## Source data

>>>

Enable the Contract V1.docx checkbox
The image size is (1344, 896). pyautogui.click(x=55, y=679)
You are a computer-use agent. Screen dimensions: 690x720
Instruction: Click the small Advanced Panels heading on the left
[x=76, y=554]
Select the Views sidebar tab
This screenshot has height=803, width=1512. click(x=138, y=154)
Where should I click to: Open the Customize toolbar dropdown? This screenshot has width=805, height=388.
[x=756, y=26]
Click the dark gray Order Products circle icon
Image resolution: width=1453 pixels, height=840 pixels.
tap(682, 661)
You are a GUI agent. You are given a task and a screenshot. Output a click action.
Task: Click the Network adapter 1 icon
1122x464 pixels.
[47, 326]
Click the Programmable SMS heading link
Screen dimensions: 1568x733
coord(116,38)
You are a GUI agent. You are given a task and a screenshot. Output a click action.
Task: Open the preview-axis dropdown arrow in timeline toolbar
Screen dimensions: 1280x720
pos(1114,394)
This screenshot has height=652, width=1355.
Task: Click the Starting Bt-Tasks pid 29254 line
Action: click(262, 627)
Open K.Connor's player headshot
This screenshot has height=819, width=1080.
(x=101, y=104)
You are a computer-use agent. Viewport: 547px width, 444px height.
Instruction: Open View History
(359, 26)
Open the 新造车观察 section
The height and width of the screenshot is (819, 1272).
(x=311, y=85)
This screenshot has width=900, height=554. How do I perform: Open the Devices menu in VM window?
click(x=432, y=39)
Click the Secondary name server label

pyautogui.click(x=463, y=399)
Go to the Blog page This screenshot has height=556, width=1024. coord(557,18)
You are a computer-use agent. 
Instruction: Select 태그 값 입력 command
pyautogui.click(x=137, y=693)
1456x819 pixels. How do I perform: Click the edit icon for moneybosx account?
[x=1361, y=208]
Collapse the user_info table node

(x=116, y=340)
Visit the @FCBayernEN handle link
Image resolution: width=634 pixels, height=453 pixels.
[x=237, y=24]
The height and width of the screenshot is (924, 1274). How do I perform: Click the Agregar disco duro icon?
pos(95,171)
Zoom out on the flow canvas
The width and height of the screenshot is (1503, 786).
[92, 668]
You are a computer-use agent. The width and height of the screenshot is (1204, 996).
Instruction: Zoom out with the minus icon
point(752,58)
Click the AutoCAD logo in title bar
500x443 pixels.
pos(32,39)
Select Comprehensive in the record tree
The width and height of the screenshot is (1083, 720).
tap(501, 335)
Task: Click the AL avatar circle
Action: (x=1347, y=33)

<<<

Reproduce the rows above unchanged, starting at the line containing "You are a computer-use agent. Screen" and ending after the line containing "Go to the Blog".

## REPLY TO THE TASK
You are a computer-use agent. Screen dimensions: 690x720
Instruction: Click the small Advanced Panels heading on the left
[x=76, y=554]
Select the Views sidebar tab
This screenshot has height=803, width=1512. click(x=138, y=154)
Where should I click to: Open the Customize toolbar dropdown? This screenshot has width=805, height=388.
[x=756, y=26]
Click the dark gray Order Products circle icon
Image resolution: width=1453 pixels, height=840 pixels.
tap(682, 661)
You are a GUI agent. You are given a task and a screenshot. Output a click action.
Task: Click the Network adapter 1 icon
1122x464 pixels.
[47, 326]
Click the Programmable SMS heading link
Screen dimensions: 1568x733
coord(116,38)
You are a GUI agent. You are given a task and a screenshot. Output a click action.
Task: Open the preview-axis dropdown arrow in timeline toolbar
Screen dimensions: 1280x720
pos(1114,394)
This screenshot has height=652, width=1355.
Task: Click the Starting Bt-Tasks pid 29254 line
Action: click(262, 627)
Open K.Connor's player headshot
This screenshot has height=819, width=1080.
(x=101, y=104)
You are a computer-use agent. Viewport: 547px width, 444px height.
Instruction: Open View History
(359, 26)
Open the 新造车观察 section
The height and width of the screenshot is (819, 1272).
(x=311, y=85)
This screenshot has width=900, height=554. How do I perform: Open the Devices menu in VM window?
click(x=432, y=39)
Click the Secondary name server label

pyautogui.click(x=463, y=399)
Go to the Blog page This screenshot has height=556, width=1024. coord(557,18)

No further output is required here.